Top of Text excerpt

Tuesday, May 23, 2006

Writing the ongoing story

I wrote a number of entries on this blog about Jim Elliot as I read through his biography. Having finished The Shadow of the Almighty I turned my attention to Through the Gates of Splendour, the story of Jim Elliot and the other missionaries with whom he shared the determination to bring God's truth to the Auca Indians. The book follows the story from Jim Elliot and Pete Fleming's departure for Ecuador. The following extract talks about their arrival at the mission station of Shandia.

In Shandia, Jim and Pete became full-fledged missionaries for the first time. They had come to reach the Quichuas with the Word of God, a task for which they were prepared but could accomplish only if the gained the Quichuas' confidence and love. So by living among them, sharing in their lives and thus laying the foundations of mutual trust they hoped to open the minds and hearts of the Indians to the Christian message.

When I think about writing the narrative of the gospel in my time, I think this idea of living among the people, gaining their trust and love, building foundations of mutual trust and respect is so foundational. Most of the time I've been around church evangelism has been a bold declaration of truth, and I'm not decrying that at all. The problem was always that we were dashing out into the world, doing a bit of outreach, and then rushing back to the safety of the church.

To live among the people is far more difficult. Perhaps the reason overseas missionaries appear to have more success stories to tell us than we have to tell them is because of this simple truth-they live among the people.

I like servant evangelism because it gives me the chance to live among the people. An opportunity to serve them, to share with them, to be an example of God's love and generosity to them in the hope that this will eventually open a way for them to discover the full extent of God's love for them.

Perhaps we write the story best when we live the story among the people Jesus misses most.

Monday, May 22, 2006

Red Herrings off the Starboard Bow

As I continue to muse on The Da Vinci Code I got to thinking about the nature of the gospel. It strikes me that the more we try to defend our faith position, the more we fuel the fire of a supposed cover-up. When you want a conspiracy, you'll find all the evidence you need. It's the "Of course they would say that" approach.
And when it comes to The Da Vinci Code it's not difficult to pick holes in Dan Brown's version of history. His assertions about the power of the church and pattern of decision making bears no real resemblance to the real nature of events. Others more able than I have documented and discussed these things.

Bottom of Text excerpt

Required work:
• 1. Using the blog entries, decide whether each statement agrees with them. Answer yes or no and quote the words that settle it.
(a) Jim and Pete went to Shandia to reach the Quichuas.
(b) The writer disapproves of evangelism as a bold declaration of truth.
(c) Through the Gates of Splendour picks up the story when Jim Elliot and Pete Fleming leave for Ecuador.
• 2. In the blog entries, shorten the paragraph that begins "When I think about writing the narrative of the gospel" and keep its main points.
• 3. Continue the blog entries on The Da Vinci Code from their last sentence.
The records that come next are separate from the blog entries.

Top of Records shown

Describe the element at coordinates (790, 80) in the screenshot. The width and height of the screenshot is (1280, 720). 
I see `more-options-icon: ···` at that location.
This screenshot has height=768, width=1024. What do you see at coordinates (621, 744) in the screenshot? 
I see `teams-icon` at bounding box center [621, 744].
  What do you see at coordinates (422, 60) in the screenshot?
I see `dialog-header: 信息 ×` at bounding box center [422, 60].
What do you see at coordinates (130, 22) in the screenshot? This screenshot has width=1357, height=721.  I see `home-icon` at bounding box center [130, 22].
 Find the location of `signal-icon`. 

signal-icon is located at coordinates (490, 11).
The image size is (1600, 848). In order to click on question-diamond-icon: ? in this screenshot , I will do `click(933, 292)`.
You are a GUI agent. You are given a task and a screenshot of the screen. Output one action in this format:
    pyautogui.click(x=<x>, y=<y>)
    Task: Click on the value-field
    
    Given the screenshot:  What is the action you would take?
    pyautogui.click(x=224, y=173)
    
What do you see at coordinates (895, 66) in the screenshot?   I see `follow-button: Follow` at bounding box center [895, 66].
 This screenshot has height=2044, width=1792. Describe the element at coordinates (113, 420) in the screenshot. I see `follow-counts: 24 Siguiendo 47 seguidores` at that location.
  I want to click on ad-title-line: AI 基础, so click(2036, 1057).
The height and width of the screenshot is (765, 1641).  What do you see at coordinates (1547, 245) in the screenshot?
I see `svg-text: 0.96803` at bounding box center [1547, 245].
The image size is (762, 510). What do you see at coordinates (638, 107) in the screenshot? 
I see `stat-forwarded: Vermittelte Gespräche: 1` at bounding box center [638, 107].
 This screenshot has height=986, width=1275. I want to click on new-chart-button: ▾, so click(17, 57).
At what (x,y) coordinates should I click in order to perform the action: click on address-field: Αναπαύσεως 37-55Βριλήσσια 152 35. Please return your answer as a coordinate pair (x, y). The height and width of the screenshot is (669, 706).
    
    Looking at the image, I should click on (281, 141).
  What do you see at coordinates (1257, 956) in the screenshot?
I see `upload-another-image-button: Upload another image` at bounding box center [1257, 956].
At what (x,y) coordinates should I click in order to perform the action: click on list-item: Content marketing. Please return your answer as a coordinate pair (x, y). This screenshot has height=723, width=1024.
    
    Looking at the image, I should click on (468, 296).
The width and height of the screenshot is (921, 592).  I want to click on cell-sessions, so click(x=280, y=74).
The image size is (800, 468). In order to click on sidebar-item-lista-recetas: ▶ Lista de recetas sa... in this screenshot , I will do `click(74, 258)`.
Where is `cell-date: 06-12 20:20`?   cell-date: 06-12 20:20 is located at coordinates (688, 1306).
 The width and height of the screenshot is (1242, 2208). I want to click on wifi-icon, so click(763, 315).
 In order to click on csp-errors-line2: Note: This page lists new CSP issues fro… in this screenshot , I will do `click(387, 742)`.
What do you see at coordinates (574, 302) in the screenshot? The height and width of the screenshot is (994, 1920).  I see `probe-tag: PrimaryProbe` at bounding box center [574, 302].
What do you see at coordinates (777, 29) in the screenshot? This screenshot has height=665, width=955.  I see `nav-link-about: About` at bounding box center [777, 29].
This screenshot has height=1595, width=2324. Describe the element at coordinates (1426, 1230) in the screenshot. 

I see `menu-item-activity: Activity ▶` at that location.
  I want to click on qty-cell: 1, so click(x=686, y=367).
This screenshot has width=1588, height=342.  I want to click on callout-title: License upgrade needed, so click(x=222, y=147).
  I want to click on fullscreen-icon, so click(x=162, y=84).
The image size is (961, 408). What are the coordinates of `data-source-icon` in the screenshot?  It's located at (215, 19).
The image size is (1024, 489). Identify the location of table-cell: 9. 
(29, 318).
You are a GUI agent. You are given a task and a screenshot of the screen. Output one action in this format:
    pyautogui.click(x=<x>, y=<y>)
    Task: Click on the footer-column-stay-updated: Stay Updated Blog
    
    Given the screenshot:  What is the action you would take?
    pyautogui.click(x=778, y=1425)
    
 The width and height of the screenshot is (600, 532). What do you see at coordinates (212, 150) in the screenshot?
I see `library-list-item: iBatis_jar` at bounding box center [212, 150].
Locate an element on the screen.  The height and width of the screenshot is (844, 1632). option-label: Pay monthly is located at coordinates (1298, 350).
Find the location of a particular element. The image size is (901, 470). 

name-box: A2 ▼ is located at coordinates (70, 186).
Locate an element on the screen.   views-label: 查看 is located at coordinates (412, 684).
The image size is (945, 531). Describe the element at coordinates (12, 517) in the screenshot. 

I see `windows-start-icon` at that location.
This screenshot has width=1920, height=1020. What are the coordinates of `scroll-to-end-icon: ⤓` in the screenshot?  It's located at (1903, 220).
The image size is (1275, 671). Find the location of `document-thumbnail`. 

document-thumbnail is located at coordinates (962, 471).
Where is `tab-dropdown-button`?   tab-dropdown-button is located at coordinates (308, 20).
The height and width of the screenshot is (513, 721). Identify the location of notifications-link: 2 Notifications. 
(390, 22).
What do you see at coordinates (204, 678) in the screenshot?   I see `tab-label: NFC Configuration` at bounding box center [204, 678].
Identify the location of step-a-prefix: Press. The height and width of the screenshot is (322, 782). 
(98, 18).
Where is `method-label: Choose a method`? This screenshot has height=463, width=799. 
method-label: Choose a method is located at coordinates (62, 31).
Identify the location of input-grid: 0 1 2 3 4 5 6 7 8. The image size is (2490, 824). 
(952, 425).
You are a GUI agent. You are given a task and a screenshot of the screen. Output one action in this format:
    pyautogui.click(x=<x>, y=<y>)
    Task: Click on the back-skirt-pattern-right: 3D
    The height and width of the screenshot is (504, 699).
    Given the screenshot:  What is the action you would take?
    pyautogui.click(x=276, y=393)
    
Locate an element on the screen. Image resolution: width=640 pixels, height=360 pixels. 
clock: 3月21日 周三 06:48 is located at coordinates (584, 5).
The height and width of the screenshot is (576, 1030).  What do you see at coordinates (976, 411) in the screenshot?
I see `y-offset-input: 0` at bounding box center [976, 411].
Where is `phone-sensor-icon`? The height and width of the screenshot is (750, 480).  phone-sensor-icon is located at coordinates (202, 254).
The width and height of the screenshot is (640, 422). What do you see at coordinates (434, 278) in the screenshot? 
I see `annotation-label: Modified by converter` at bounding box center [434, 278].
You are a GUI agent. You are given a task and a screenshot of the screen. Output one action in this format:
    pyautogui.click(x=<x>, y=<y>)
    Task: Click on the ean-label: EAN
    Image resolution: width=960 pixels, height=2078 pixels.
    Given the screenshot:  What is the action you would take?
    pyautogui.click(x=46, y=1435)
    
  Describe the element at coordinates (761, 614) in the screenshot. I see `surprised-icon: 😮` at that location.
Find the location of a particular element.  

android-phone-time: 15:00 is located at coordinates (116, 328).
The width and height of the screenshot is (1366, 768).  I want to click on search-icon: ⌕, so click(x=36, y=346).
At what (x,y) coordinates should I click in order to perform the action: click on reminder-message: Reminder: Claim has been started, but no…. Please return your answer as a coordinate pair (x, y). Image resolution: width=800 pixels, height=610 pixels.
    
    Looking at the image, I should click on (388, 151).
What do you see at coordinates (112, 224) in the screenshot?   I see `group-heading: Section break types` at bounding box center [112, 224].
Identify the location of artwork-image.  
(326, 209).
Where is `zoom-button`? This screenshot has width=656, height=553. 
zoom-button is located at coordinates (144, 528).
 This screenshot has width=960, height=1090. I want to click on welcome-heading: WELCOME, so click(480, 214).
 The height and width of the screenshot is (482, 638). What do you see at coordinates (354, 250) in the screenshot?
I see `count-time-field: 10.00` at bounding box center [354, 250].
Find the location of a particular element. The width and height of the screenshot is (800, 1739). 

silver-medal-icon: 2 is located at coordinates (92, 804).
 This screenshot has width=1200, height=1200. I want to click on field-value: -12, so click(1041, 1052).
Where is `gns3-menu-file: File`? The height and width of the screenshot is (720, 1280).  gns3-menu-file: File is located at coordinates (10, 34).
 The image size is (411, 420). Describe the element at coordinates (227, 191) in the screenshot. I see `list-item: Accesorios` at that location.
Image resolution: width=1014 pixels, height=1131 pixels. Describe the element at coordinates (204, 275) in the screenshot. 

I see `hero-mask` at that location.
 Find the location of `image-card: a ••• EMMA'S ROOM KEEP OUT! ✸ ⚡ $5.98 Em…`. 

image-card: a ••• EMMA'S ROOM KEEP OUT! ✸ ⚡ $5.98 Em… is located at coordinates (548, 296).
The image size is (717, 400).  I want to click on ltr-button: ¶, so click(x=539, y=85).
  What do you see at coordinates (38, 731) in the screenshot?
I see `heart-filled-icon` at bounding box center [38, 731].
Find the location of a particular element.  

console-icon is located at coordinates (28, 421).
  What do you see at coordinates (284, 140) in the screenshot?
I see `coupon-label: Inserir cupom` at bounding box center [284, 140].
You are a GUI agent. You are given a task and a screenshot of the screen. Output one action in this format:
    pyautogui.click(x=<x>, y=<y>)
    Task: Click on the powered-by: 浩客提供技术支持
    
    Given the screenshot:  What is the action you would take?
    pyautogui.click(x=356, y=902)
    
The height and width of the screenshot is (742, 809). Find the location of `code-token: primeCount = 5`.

Bottom of Records shown

Answer list:
• 1.
(a) Yes: "They had come to reach the Quichuas with the Word of God"
(b) No: "Most of the time I've been around church evangelism has been a bold declaration of truth, and I'm not decrying that at all."
(c) Yes: "The book follows the story from Jim Elliot and Pete Fleming's departure for Ecuador."

• 2. The writer sees living among people and building mutual trust, love and respect as basic to telling the gospel story today. Church evangelism has mostly been a bold declaration of truth, which the writer does not criticize. The trouble was that churchgoers went out briefly for outreach and then hurried back to the safety of the church.

• 3.
So I got to thinking about what should be my response, and that's when it struck me. The gospel is a mystery to be revealed not a secret to be kept. As Christians we are not the possessors of secret knowledge, but the revealers of God's amazing truth.
If there has been a cover-up, if there has been a conspiracy, then it's surely been by the hands of those who don't want this amazing story of God's sacrificial love to get out into the public domain.
I'm going to give this some more thought. Perhaps there's a blockbuster novel in there somewhere involving a small, faithful band of Christ-followers who faithfully through the centuries have kept the truth alive through the worship and preaching and ministry of the church.
Perhaps it's a story that's already been written and is always being rewritten for each new age.
Perhaps you are even involved in writing it.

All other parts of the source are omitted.